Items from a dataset

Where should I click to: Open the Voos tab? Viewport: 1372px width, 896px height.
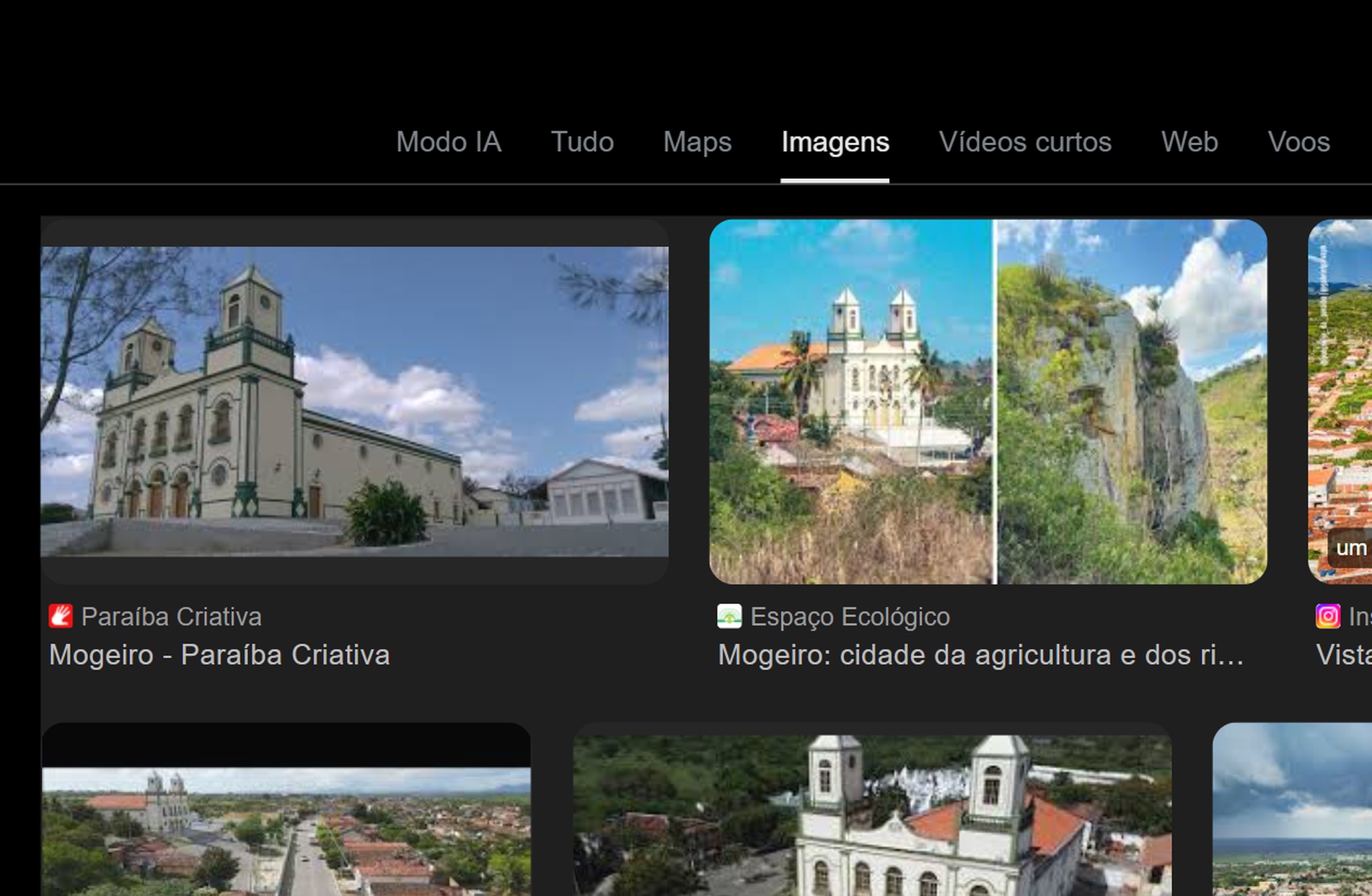[1298, 142]
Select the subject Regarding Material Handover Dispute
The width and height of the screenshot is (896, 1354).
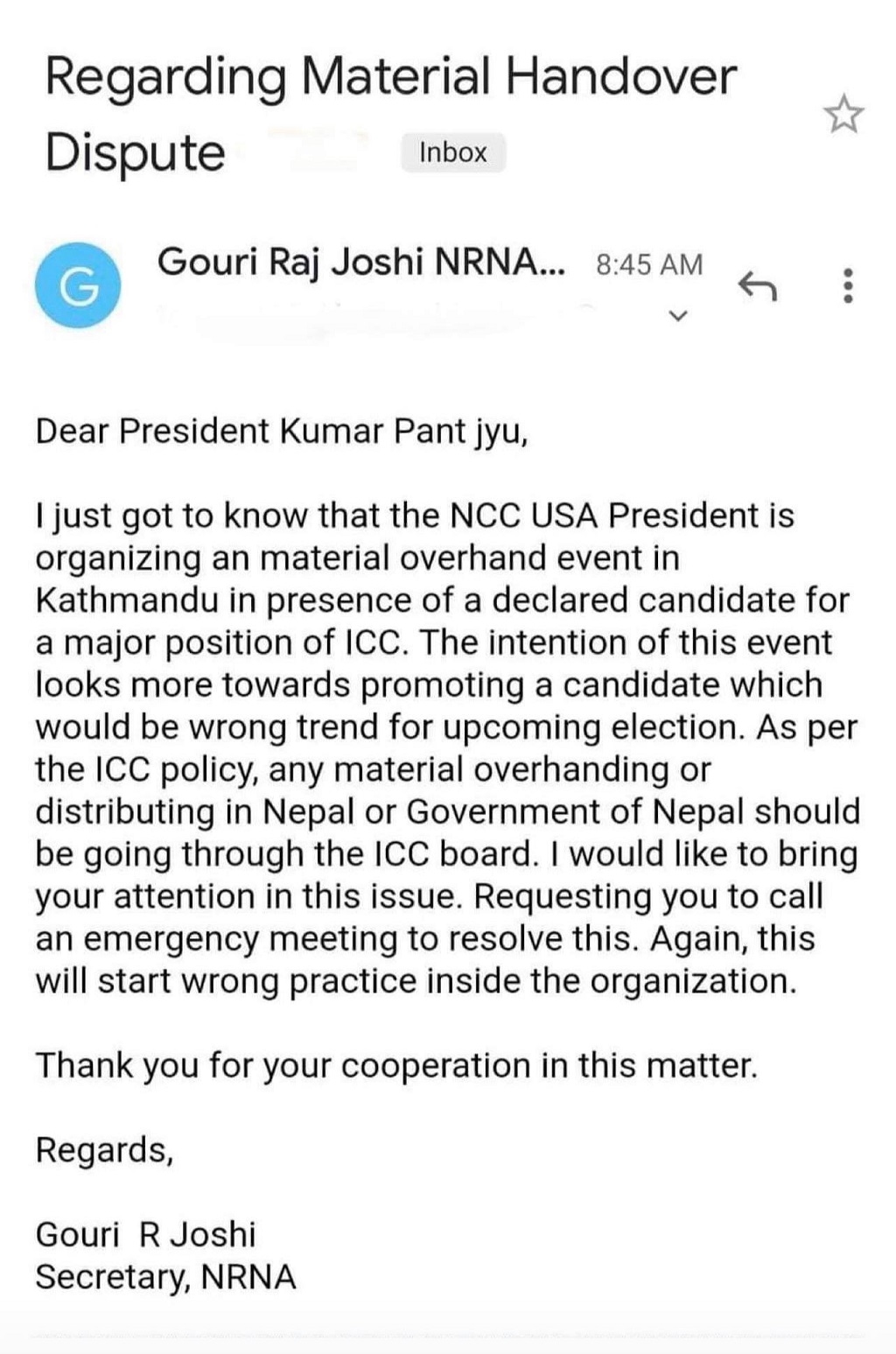point(390,114)
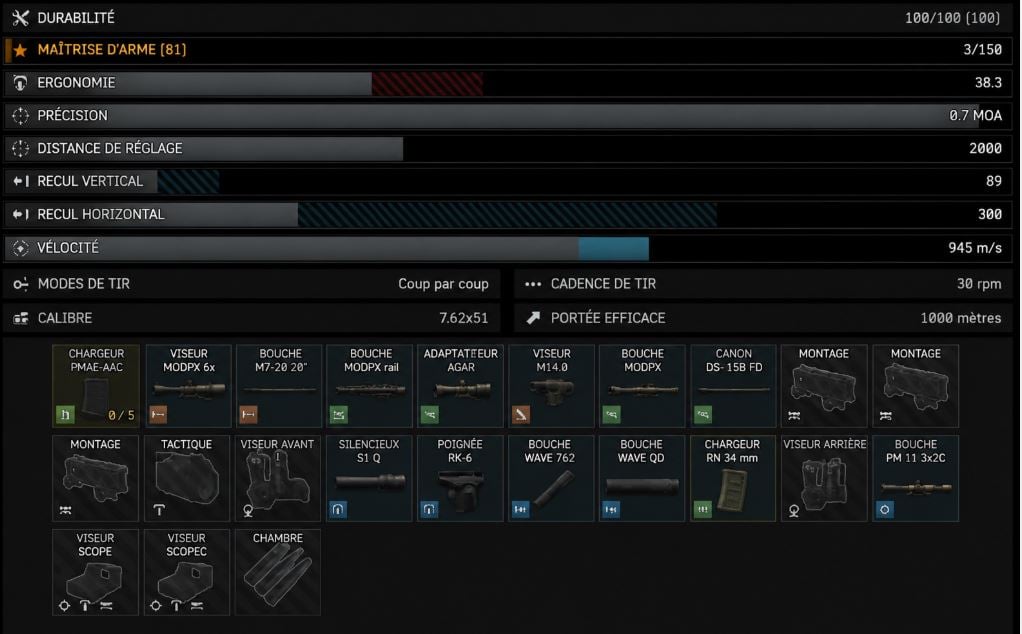Viewport: 1022px width, 634px height.
Task: Select the Poignée RK-6 grip slot
Action: click(x=460, y=478)
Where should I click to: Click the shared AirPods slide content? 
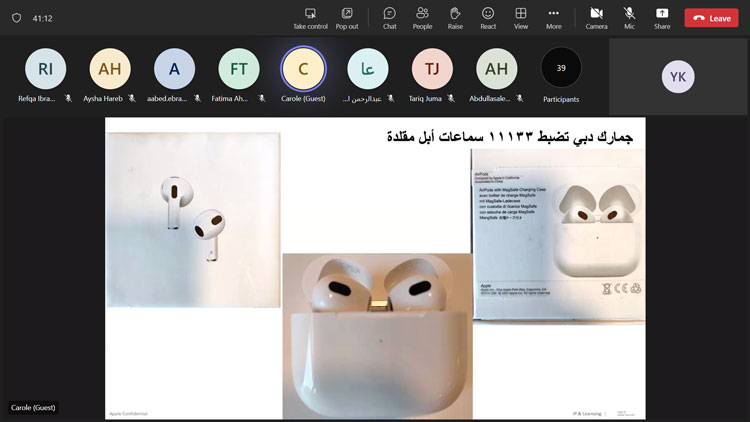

• **TRY IT**
Every line in the data above needs to be given again exactly, pictures aside.

• **RESULT OF THE EXERCISE**
Where should I click to: Open the Voos tab? Viewport: 1372px width, 896px height.
[1298, 142]
Select the subject Regarding Material Handover Dispute
The width and height of the screenshot is (896, 1354).
point(390,114)
Viewport: 1022px width, 634px height.
Task: Select the Poignée RK-6 grip slot
Action: click(x=460, y=478)
Where should I click to: Click the shared AirPods slide content? 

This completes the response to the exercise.